**INSTRUCTIONS:**
a) Answer these from the worked limit solution:
(i) What is the inner function g(x)?
(ii) What value does the limit of the inner function come to?
(iii) What simplified value does the solution reach for √20?
b) Name every property of limits that the worked limit solution says it will use to evaluate the inner function.

Question

Use the properties of limits to evaluate each limit.
$$\lim\limits _{x\to-5}\sqrt {5-3x}$$

Answer

**step1** Understanding the problem

The problem asks us to evaluate the limit of the function $$\sqrt{5-3x}$$ as $$x$$ approaches -5. We are specifically instructed to use the properties of limits.

**step2** Decomposing the function for limit evaluation

The function $$\sqrt{5-3x}$$ is a composition of two functions. Let the inner function be $$g(x) = 5-3x$$ and the outer function be $$f(u) = \sqrt{u}$$.
To evaluate $$\lim_{x \to -5} \sqrt{5-3x}$$, we can first evaluate the limit of the inner function, $$\lim_{x \to -5} (5-3x)$$, and then apply the outer function to the result, provided the outer function is continuous at that result.

**step3** Evaluating the limit of the inner function

We need to find the limit of the expression $$5-3x$$ as $$x$$ approaches -5.
We will use the following properties of limits:
1. The limit of a difference is the difference of the limits: $$\lim_{x \to c} (A(x) - B(x)) = \lim_{x \to c} A(x) - \lim_{x \to c} B(x)$$
2. The limit of a constant is the constant itself: $$\lim_{x \to c} k = k$$
3. The limit of a constant times a function is the constant times the limit of the function: $$\lim_{x \to c} k \cdot A(x) = k \cdot \lim_{x \to c} A(x)$$
4. The limit of $$x$$ as $$x$$ approaches $$c$$ is $$c$$: $$\lim_{x \to c} x = c$$
Applying these properties:
$$\lim_{x \to -5} (5-3x) = \lim_{x \to -5} 5 - \lim_{x \to -5} (3x)$$
$$ = 5 - 3 \cdot \lim_{x \to -5} x$$
$$ = 5 - 3 \cdot (-5)$$
$$ = 5 - (-15)$$
$$ = 5 + 15$$
$$ = 20$$
So, the limit of the inner function is 20.

**step4** Applying the outer function and simplifying the result

Now we apply the outer function, which is the square root function, to the result from the previous step. The square root function is continuous for non-negative values. Since 20 is a positive number, we can directly substitute it:
$$\lim_{x \to -5} \sqrt{5-3x} = \sqrt{\lim_{x \to -5} (5-3x)}$$
$$ = \sqrt{20}$$
To simplify $$\sqrt{20}$$, we look for perfect square factors of 20. We know that $$20 = 4 \times 5$$, and 4 is a perfect square.
$$\sqrt{20} = \sqrt{4 \times 5}$$
$$ = \sqrt{4} \times \sqrt{5}$$
$$ = 2\sqrt{5}$$

**DATA PROVIDED:**

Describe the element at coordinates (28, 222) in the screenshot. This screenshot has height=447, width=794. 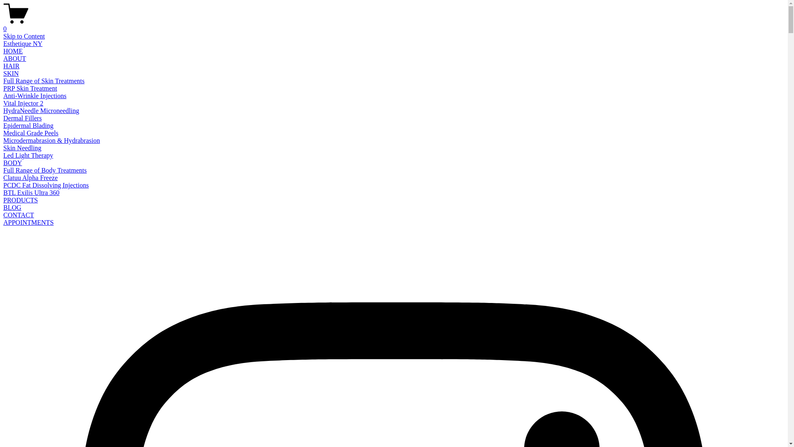
I see `'APPOINTMENTS'` at that location.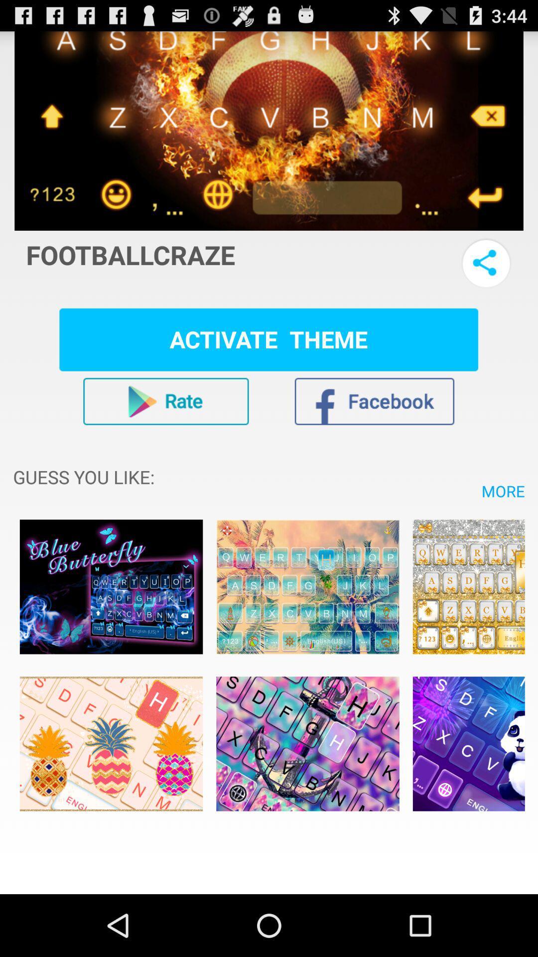 Image resolution: width=538 pixels, height=957 pixels. Describe the element at coordinates (469, 586) in the screenshot. I see `picture of more option` at that location.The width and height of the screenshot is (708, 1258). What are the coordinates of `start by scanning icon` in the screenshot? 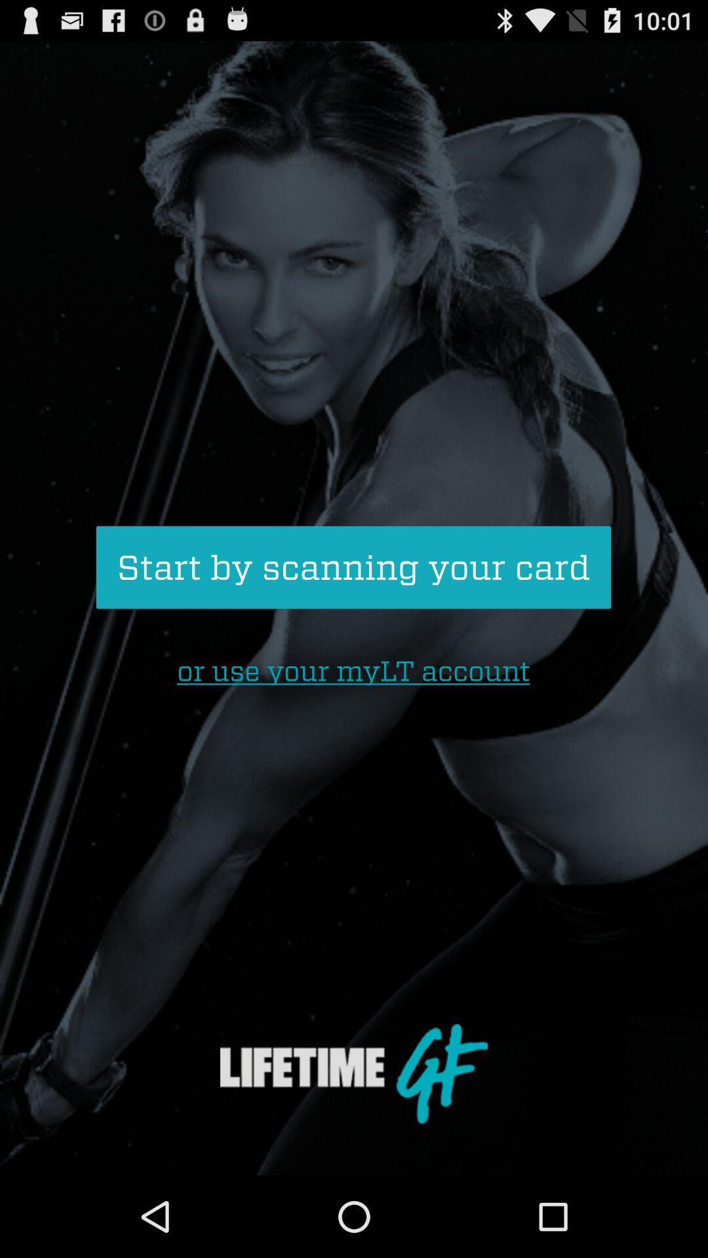 It's located at (352, 567).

**EXERCISE ANSWERS:**
a)
(i) g(x) = 5 − 3x
(ii) 20
(iii) 2√5

b)
1. The limit of a difference is the difference of the limits.
2. The limit of a constant is the constant itself.
3. The limit of a constant times a function is the constant times the limit of the function.
4. The limit of x as x approaches c is c.